Catching up with classmates had been as instructive as I had hoped; even with the relentless choreography of a 50th reunion, we had time to take time. We sat at ease in large lawn chairs, looking at the paths we had walked in our first days, simultaneously seeing ourselves then and now, comfortable enough with each other that conversation was rarely of the “remember when …” variety. Reunions offer an opportunity to consider friendships and to remind myself that I still like the people I liked and like some classmates my younger self had not approached or appreciated. A particularly kind man has become something of a reunion star having archived most of the flotsam of our lives then, sharing these questionable artifacts with warm generosity. He was overlooked in my college years; like others in my pack, I overlooked him.
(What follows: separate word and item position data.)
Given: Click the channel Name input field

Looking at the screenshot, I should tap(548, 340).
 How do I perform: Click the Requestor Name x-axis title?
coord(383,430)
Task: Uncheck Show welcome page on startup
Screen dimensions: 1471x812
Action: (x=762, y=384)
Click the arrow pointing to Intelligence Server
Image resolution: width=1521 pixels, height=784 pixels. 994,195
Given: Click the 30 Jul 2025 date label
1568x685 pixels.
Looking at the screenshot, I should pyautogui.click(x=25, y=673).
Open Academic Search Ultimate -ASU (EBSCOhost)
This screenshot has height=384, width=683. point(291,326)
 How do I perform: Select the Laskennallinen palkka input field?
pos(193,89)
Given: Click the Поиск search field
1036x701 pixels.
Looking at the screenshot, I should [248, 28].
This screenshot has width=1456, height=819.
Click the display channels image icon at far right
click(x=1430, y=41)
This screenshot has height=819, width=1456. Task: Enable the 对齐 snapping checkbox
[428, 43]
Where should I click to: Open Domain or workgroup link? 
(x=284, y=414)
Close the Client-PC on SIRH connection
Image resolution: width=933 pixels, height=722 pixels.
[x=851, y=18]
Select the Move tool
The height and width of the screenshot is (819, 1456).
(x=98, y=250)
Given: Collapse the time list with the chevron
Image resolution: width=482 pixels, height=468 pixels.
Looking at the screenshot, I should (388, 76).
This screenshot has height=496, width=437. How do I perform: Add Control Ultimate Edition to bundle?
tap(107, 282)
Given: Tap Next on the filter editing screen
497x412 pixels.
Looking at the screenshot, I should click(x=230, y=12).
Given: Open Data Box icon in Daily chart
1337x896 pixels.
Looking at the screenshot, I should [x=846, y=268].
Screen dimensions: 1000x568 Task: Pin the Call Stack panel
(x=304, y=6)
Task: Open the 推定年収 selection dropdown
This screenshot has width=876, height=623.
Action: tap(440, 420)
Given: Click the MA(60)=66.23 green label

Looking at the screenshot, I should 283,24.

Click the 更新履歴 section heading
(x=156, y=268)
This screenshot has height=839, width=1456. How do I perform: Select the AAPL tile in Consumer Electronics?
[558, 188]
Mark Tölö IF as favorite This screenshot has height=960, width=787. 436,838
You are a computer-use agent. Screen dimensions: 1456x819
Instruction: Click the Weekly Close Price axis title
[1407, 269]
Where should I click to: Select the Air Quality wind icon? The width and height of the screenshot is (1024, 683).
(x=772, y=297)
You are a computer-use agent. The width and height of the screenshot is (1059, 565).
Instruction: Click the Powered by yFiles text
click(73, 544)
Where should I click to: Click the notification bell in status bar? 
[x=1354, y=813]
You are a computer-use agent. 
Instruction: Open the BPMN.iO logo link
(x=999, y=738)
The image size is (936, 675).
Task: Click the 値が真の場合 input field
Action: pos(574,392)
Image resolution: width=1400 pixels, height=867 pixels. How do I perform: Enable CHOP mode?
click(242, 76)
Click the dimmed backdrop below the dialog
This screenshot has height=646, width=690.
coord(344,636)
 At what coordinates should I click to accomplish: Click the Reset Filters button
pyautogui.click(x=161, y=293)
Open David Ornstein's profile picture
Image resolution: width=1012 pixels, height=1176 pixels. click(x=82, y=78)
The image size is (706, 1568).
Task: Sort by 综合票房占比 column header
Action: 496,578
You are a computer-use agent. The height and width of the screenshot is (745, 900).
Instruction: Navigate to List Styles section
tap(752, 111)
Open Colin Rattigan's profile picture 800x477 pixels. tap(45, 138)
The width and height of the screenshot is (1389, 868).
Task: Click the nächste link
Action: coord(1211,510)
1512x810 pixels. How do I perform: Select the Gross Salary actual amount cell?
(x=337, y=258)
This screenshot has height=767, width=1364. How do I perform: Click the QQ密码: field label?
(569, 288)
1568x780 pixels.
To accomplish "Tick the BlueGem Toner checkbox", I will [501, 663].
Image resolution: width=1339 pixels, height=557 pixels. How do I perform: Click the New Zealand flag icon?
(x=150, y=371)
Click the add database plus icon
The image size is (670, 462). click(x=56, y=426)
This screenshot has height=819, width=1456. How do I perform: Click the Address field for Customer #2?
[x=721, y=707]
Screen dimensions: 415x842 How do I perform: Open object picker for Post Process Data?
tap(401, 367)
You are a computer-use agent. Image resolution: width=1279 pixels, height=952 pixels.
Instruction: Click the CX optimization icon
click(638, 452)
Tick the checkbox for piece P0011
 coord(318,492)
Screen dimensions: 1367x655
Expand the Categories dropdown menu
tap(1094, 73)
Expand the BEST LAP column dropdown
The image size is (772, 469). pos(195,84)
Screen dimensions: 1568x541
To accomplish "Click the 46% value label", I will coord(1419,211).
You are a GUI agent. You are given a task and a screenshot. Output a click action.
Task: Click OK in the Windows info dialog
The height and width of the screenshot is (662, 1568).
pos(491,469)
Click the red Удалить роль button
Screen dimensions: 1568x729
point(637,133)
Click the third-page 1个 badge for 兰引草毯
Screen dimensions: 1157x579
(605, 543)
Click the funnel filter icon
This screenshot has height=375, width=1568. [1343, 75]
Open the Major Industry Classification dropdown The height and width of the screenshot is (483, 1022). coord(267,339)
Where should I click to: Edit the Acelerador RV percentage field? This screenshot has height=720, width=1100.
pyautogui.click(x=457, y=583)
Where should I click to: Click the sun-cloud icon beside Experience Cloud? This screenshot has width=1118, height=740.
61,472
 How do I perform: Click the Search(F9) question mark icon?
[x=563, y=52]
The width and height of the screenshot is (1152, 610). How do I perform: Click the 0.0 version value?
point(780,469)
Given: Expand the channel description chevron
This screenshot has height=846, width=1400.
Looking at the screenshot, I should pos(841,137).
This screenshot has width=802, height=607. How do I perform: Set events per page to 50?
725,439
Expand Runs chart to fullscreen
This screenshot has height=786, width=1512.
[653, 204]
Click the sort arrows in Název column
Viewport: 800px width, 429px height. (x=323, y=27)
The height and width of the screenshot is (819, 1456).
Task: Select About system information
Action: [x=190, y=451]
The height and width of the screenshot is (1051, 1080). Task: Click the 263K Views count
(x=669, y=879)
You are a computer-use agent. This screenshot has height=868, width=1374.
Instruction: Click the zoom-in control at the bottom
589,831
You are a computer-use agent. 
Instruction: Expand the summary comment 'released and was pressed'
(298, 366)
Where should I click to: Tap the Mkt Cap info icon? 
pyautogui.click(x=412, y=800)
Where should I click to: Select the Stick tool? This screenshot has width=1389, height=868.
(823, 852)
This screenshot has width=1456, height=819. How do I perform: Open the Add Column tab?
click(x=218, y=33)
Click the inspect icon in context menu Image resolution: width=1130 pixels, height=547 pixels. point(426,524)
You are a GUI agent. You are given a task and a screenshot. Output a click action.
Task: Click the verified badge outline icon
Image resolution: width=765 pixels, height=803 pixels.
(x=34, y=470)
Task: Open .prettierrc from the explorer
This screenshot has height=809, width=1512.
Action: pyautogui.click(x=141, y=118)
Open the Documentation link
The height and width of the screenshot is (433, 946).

I am pleased to know that he hasn’t changed, I have, and that I like him very much.
Some of the old pictures passed around help me to understand why I hung around just a bit longer this time. We all looked marvelous years ago, of course, and it was great to pack a few more memories into the sieve that is my mind, but as each picture came my way, I caught my breath, felt a sharp twist of the heart. I wasn’t overwhelmed by acknowledging myself as an old person as that reality has been in my face for several years now, but I had forgotten how carelessly joyful we had been, even in the shadow of war and injustice, how small our lives were, how intense. Many of my classmates were far more responsible than I (ok, all my classmates were far more responsible than I), but even the aspiring orthodentists and lawyers had a capacity for play then that I, for one, have not felt in a very long time.
I’m not rhapsodizing now about merriment lost in the swirl of time, but about undeserved gifts freely given me and,unexpectedly about sadness for my younger self who found joy and friendship in a place of uncommon beauty and who took it all for granted. I find myself leaning toward the picture trying to … what? Maybe shake me as I was, caution me about the road ahead, remind me to seize the day and squeeze every last drop from it, smell the roses, pat the kittens, keep friendship alive. Be grateful.
It took a long time for me to develop a capacity for gratitude; I missed countless opportunities to say thank you over and again. I think I may have needed an extra day to wander alone summoning memories, breathing thanks into every corner of a cherished place I may not see again, certainly not again in the company of all the friends who gathered last weekend.
Complicated and bittersweet, may be the only reasonable way to describe the emotional soup served after fifty unruly years away from those privileged years. Some of the conversations about us from the various college functionaries had to do with the times in which we came of age, about our part in the great shift in culture, about the grand sweep of history, and those retroactive pats on the head were welcome enough, of course, as we like to pretend we had something to do with the parts of the change we endorse and nothing to do with the vile chunks we wish had never been dislodged. It occurs to me often that perhaps we were far less significant than we had thought. With the benefit of hindsight, and in the wreckage of the recent past, we seem a small smudge, all that remains of a fat bug on the windshield of life.
So, I took an extra day to drink coffee in the empty village, under the banners announcing class events and the sale of t-shirts. I bought a cap, mostly as to have an excuse for lingering in the college bookstore. It was handsome, weathered red canvas with the college’s founding date above the brim. I suspect more than a few of us have stopped in to say farewell since 1824, even before the bookstore sold snappy college gear. It’s not as easy as I had imagined. I seem to care a great deal more than I had thought, which is yet another unanticipated gift in returning.
I may get back. We’ll see. Might as well; I left my hat on the plane.